EXERCISE TASK -> Reproduce word for word the stretch from the line containing "will (x=1106, y=140)." through the end of the rows.

DATA SHOWN ->
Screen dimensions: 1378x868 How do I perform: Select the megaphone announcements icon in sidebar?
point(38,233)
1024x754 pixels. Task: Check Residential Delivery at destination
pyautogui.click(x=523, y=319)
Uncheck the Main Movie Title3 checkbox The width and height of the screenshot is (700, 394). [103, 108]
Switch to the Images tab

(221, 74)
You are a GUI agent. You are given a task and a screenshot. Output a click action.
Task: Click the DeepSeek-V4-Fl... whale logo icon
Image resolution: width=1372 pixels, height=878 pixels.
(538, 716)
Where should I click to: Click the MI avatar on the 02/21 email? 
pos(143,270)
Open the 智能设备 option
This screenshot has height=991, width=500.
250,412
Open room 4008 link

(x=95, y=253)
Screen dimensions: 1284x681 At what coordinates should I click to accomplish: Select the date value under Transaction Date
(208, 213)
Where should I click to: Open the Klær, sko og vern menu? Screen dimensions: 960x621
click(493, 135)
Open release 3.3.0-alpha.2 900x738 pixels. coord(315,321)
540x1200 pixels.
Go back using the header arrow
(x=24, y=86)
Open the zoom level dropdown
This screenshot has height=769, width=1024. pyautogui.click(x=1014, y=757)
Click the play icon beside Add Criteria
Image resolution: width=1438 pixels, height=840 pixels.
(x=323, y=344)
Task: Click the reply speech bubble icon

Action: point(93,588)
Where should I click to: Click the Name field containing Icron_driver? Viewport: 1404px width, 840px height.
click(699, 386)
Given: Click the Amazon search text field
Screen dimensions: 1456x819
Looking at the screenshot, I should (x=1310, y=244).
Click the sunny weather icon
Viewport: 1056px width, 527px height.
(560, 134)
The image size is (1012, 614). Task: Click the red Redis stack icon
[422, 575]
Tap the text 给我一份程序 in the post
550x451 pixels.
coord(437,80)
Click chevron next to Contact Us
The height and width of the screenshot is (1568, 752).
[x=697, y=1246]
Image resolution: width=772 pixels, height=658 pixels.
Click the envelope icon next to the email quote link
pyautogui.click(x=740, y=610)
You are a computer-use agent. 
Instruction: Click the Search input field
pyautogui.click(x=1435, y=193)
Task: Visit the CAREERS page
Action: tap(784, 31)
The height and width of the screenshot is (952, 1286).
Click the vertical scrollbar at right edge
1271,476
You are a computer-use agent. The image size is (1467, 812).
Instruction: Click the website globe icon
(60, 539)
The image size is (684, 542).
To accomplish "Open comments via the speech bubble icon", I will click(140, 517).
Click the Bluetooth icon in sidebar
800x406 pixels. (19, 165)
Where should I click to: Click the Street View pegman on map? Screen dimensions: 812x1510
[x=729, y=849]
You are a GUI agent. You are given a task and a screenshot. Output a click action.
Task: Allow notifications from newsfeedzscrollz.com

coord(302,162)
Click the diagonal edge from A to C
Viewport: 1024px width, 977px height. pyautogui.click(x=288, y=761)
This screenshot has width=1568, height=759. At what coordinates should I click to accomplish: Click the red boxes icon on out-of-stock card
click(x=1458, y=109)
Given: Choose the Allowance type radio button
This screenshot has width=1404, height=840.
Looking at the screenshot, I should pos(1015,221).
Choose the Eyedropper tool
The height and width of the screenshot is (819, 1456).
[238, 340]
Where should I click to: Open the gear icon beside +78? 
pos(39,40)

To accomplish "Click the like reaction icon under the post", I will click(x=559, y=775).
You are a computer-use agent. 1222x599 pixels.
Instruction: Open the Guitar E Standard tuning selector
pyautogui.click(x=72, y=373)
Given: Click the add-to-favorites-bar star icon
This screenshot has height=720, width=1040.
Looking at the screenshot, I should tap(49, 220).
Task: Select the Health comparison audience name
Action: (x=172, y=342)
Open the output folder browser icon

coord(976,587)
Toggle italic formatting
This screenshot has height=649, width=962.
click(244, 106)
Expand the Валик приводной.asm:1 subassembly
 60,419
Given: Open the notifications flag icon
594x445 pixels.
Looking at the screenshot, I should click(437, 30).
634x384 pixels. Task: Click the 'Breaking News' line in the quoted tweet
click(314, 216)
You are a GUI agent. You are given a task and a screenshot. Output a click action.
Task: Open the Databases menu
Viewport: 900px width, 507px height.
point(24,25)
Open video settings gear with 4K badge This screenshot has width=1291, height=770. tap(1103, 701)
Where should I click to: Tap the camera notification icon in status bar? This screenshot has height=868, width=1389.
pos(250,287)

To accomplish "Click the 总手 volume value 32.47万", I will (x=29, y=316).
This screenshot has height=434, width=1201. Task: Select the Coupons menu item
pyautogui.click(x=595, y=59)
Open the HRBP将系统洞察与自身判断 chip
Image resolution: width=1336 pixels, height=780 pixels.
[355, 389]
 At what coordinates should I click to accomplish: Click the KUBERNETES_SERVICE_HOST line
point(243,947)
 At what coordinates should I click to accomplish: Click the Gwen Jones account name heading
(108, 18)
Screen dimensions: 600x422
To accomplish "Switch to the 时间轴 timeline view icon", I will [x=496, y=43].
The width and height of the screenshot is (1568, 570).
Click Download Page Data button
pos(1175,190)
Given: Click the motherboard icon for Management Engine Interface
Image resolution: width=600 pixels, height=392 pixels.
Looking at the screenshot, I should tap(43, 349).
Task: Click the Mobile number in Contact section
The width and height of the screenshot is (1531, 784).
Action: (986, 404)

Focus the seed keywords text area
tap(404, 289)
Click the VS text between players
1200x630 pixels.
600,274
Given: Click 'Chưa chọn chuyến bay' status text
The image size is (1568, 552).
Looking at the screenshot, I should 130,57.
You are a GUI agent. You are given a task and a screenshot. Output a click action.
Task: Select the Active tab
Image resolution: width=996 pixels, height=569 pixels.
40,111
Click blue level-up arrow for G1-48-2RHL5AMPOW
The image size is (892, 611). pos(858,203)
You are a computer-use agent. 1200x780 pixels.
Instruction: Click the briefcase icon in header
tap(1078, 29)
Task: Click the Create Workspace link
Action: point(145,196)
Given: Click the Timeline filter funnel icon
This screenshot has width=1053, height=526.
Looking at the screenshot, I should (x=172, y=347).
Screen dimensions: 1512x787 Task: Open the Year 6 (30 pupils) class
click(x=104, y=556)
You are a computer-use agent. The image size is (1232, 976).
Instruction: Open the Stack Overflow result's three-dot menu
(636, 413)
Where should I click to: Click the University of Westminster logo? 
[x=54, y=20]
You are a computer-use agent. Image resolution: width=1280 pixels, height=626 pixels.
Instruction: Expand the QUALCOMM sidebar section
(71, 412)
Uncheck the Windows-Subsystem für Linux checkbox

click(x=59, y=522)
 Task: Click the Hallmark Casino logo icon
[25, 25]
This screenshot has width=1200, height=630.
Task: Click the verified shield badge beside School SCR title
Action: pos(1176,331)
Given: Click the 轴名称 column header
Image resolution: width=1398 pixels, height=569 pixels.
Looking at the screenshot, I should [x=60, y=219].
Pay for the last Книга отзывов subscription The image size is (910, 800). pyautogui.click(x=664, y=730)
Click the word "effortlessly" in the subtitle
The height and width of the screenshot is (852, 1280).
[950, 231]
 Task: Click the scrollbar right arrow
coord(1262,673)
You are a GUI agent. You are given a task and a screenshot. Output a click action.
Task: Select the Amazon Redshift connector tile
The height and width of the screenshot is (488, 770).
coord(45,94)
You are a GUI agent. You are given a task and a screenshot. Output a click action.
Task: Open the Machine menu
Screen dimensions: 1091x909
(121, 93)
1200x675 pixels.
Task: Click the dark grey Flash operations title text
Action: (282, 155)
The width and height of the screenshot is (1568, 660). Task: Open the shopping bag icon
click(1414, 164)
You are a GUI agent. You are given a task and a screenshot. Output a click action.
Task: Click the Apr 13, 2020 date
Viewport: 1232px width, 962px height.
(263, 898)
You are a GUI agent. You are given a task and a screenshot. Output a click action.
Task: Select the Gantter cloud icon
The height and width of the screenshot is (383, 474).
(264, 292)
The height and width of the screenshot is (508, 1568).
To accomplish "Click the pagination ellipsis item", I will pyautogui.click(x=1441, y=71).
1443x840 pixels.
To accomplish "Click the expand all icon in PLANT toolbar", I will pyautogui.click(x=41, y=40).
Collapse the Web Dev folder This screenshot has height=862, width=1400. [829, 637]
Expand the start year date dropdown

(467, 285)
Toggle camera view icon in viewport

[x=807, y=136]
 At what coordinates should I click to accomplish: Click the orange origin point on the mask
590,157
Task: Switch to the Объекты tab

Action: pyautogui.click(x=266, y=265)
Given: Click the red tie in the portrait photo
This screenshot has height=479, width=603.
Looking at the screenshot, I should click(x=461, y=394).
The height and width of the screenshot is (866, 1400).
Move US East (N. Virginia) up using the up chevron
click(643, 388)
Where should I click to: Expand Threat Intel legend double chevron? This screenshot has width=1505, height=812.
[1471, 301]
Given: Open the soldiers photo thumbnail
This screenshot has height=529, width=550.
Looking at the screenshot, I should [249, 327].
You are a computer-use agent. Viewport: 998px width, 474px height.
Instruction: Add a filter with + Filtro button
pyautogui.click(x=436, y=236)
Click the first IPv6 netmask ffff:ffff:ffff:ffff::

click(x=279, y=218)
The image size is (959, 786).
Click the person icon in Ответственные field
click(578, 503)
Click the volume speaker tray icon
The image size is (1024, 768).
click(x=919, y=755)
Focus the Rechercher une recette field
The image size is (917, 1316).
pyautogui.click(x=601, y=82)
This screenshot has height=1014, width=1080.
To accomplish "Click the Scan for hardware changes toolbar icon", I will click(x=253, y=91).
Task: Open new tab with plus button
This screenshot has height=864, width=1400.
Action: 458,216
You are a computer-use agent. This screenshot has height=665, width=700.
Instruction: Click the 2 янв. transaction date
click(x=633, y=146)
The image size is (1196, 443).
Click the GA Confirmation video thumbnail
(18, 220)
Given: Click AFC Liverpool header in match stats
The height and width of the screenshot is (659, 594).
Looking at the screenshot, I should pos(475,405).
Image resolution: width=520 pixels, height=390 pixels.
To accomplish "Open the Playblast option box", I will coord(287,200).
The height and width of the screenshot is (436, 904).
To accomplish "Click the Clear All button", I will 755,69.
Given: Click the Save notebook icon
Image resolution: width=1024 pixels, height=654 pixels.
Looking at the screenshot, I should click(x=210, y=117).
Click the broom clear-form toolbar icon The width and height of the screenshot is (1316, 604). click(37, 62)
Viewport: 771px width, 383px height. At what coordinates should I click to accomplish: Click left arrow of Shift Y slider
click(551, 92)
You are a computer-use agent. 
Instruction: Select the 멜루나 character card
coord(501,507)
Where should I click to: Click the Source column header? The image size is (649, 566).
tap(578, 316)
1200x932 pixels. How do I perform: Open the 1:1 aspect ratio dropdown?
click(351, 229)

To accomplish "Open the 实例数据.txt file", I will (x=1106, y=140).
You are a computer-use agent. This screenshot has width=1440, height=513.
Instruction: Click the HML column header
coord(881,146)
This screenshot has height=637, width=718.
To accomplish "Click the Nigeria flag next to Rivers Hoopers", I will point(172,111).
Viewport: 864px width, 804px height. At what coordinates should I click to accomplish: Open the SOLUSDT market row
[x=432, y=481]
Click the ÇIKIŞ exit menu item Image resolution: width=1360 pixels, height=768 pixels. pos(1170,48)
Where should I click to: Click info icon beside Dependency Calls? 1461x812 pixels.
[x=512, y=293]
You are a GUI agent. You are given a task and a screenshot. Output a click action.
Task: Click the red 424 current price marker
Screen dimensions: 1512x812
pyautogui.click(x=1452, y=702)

THE OUTPUT ->
To accomplish "Open the 实例数据.txt file", I will (x=1106, y=140).
You are a computer-use agent. This screenshot has width=1440, height=513.
Instruction: Click the HML column header
coord(881,146)
This screenshot has height=637, width=718.
To accomplish "Click the Nigeria flag next to Rivers Hoopers", I will point(172,111).
Viewport: 864px width, 804px height. At what coordinates should I click to accomplish: Open the SOLUSDT market row
[x=432, y=481]
Click the ÇIKIŞ exit menu item Image resolution: width=1360 pixels, height=768 pixels. pos(1170,48)
Where should I click to: Click info icon beside Dependency Calls? 1461x812 pixels.
[x=512, y=293]
You are a GUI agent. You are given a task and a screenshot. Output a click action.
Task: Click the red 424 current price marker
Screen dimensions: 1512x812
pyautogui.click(x=1452, y=702)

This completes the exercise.